THE EXERCISE. Substitute "laundry basket" for "storage basket" in the stretch from the line containing "The image size is (1000, 766)." through the line containing "Looking at the screenshot, I should (x=1267, y=1287).", and write out those lines again with nothing else changed.

Rows showing where targets appear.
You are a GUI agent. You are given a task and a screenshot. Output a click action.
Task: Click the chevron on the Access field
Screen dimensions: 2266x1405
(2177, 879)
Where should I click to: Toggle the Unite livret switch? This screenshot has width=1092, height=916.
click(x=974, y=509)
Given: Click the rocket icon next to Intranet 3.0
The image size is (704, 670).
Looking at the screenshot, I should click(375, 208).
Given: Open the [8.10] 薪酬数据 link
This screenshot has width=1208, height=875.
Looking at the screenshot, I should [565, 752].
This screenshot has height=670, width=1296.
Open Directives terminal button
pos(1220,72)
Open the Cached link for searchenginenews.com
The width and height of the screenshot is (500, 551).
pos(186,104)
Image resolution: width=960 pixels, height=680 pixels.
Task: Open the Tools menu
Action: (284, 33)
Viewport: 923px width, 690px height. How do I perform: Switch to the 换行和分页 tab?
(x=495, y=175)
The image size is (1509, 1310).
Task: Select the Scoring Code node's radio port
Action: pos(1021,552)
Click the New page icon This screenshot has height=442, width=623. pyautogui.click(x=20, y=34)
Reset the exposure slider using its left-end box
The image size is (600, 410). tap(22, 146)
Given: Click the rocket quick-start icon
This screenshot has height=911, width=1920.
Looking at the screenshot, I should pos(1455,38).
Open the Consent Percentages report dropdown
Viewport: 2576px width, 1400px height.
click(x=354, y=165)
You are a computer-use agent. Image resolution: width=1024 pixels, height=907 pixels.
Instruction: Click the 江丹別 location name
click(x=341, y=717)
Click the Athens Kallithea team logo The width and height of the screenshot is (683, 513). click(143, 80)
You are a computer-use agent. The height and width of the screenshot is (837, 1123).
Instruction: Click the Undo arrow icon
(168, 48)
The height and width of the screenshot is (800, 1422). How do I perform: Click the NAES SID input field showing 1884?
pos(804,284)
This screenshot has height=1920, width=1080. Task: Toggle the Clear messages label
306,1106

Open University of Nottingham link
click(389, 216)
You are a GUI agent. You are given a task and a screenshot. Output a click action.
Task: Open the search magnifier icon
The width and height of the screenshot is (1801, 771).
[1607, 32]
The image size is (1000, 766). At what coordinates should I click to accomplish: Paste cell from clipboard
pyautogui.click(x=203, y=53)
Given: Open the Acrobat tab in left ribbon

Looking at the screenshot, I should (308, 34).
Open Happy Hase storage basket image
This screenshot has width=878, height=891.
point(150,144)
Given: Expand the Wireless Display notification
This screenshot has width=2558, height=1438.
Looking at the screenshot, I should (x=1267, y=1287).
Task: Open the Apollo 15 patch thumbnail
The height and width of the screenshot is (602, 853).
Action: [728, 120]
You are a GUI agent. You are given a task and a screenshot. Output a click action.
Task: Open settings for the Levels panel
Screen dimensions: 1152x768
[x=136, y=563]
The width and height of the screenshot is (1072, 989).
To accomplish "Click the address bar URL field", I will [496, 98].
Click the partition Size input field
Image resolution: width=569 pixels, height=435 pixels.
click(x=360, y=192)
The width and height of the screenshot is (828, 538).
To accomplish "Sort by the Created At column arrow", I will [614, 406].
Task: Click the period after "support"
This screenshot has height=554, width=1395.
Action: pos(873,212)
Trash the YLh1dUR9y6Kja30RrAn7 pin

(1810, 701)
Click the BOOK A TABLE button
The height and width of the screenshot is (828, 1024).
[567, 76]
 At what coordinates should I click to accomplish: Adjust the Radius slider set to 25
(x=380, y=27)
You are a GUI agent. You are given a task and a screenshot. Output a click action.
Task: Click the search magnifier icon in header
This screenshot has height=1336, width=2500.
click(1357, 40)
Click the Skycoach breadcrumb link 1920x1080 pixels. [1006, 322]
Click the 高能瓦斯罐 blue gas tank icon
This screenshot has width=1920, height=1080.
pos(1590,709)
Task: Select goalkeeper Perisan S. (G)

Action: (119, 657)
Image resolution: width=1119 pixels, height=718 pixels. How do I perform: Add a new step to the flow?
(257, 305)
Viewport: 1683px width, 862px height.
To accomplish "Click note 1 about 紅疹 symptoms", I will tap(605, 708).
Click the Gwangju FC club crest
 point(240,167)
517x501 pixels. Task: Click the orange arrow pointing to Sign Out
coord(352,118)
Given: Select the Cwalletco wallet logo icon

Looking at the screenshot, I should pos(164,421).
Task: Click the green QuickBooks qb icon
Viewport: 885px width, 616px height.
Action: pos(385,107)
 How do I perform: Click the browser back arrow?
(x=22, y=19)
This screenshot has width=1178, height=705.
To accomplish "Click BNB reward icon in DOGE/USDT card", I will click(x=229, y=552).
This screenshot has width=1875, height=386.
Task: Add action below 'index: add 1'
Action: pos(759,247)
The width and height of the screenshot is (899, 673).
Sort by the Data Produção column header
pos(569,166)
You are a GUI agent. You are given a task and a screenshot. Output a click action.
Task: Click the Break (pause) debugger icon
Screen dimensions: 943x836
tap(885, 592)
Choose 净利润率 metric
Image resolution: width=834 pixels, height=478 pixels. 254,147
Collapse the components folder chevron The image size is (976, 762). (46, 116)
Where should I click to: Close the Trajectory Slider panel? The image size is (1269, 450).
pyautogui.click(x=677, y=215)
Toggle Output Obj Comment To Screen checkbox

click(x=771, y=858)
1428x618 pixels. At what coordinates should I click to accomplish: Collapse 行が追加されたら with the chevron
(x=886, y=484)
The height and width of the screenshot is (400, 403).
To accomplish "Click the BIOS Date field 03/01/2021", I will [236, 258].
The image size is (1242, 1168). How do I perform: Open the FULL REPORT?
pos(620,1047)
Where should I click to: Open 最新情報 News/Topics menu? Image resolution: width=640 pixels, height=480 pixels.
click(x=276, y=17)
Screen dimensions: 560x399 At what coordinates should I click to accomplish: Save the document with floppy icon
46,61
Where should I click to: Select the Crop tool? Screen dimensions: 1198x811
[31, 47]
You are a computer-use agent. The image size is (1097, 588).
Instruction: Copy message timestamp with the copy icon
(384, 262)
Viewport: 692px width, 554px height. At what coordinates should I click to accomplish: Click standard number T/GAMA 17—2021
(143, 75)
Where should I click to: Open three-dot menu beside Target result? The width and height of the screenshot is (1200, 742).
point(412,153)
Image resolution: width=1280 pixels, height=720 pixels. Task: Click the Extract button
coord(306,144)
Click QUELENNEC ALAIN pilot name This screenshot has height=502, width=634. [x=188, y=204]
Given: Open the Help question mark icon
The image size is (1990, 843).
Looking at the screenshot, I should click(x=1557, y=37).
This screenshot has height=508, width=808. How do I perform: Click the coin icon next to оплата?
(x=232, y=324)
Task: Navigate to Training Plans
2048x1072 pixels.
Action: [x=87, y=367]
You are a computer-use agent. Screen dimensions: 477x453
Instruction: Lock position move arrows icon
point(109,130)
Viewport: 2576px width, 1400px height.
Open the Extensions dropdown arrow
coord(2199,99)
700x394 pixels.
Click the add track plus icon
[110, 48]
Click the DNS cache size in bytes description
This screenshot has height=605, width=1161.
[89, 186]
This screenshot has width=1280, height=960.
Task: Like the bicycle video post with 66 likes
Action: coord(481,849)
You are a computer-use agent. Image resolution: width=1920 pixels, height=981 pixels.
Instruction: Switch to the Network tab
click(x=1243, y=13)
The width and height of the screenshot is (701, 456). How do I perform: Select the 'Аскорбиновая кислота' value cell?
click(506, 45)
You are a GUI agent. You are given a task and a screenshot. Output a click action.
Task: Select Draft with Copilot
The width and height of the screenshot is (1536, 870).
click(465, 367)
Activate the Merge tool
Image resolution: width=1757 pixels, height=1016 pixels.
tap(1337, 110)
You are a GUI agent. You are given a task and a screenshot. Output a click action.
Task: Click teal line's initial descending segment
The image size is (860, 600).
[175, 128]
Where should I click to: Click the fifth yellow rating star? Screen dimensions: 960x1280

SOLUTION.
The image size is (1000, 766). At what coordinates should I click to accomplish: Paste cell from clipboard
pyautogui.click(x=203, y=53)
Given: Open the Acrobat tab in left ribbon

Looking at the screenshot, I should (308, 34).
Open Happy Hase laundry basket image
This screenshot has width=878, height=891.
point(150,144)
Given: Expand the Wireless Display notification
This screenshot has width=2558, height=1438.
Looking at the screenshot, I should (x=1267, y=1287).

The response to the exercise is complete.